Penyakit Tuberkulosis merupakan penyakit menular yang menjadi perhatian karena penyakit ini merupakan beban bagi masyarakat dan beban negara. Dikatakan menjadi beban masyarakat karena orang yang terkena penyakit ini akan mengalami penurunan produktifitas, tidak sekolah , tidak bekerja dan tidak dapat melakukan aktifitas lainnya. Dikatakan menjadi beban negara karena pengobatan penyakit ini akan mengeluarkan biaya negara melalui program jaminan kesehatan negara. Demikian dikatakan Direktur Utama RSUP Dr.Mohammad Hoesin Palembangdr.Mohammad Syahril,Sp.P,MPH  dalam wawancara ekslusif bersama media cetak di ruang Aula Instalasi Diklat RSMH Palembang seusai membuka acara seminar awam dengan tema “Peduli Tuberkulosis, Indonesia Sehat , TOSS , Temukan Tuberkulosis, Obati Sampai Sembuh” pada Selasa (27/03).

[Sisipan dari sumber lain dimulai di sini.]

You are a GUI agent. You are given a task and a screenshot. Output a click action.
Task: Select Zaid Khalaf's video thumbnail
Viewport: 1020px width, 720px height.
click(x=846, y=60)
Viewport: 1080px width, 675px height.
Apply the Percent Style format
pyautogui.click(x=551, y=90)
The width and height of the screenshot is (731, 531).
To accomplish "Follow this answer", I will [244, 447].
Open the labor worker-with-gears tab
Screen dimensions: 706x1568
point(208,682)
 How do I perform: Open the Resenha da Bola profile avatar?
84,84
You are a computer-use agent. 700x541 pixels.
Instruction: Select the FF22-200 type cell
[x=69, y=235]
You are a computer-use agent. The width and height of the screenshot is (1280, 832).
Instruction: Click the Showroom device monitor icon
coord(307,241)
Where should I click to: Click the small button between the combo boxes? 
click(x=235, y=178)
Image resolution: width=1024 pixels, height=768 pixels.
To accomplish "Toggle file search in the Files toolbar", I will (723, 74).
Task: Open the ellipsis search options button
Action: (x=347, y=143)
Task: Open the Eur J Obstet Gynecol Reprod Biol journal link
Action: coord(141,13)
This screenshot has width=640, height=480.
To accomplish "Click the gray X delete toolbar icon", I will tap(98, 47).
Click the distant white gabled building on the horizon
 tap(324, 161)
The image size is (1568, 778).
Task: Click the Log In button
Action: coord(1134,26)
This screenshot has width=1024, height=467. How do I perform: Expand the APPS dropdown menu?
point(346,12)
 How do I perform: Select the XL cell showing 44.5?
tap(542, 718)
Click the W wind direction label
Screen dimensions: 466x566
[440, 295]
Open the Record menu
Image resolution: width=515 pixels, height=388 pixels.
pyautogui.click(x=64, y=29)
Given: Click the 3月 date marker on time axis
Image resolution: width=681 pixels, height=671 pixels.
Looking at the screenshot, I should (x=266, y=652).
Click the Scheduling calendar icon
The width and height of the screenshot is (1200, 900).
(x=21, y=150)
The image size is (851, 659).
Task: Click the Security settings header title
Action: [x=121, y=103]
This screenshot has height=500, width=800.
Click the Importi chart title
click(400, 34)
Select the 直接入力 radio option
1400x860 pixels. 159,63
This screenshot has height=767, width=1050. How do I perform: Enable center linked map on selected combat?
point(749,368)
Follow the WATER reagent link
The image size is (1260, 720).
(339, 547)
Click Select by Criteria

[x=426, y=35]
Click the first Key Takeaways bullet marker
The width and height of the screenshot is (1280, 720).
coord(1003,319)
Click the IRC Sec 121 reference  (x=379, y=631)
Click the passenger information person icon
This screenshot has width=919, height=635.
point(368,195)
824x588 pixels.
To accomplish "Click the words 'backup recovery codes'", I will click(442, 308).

Tuberkulosis termasuk dalam 10 besar penyakit yang menyebabkan kematian didunia. Bahkan Kemenkes RI menetapkan  Tuberkulosis dalam 3 program prioritas RS disamping Stunting dan Imunisasi. Dr.Syahril yang juga merupakan dokter spesialis paru-paru ini mengatakan bahwa penyakit Tuberkulosis adalah penyakit menular paru-paru yang disebabkan oleh basil Mycobacterium tuberculosis , penyakit ini menyerang paru-paru dengan gejala seperti batuk namun disertai dengan penurunan berat  badan, tidak nafsu makan, demam dan berkeringat di malam hari. Tuberkulosis merupakan penyakit yang sulit terdeteksi sehingga dibutuhkan pemeriksaan penunjang diantaranya rontgen dada, tes mantoux, tes darah dan tes dahak. Yang ditakuti dari pengobatan ini adalah multi drugs resisten , kuman tuberculosis resisten terhadap obat-obatan. Saat tubuh kita sehat , sistem kekebalan tubuh dapat memberantas basil TB yang masuk ke dalam tubuh. Tetapi sistem kekebalan tubuh juga terkadang gagal melindungi kita oleh karena itu dr.Syahril mengatakan bila telah terkena penyakit ini maka dianjurkan untuk berobat secara rutin dengan mengkonsumsi beberapa jenis antibiotic dalam jangka waktu tertentu. Penemuan kasus penyakit ini masih rendah data yang didapat sekitar 48% saja sisanya tidak bisa terdeteksi. Oleh karena itu Dr.Syahril menghimbau kepada seluruh masyarakat untuk waspada terhadap gejala penyakit ini dengan TOSS yaitu “Temukan Tuberkulosis, dan Obati Sampai Sembuh” SADARI GEJALA , SADARI PENULARAN DAN SADARI OBAT  kata dr.Syahril menutup wawancaranya.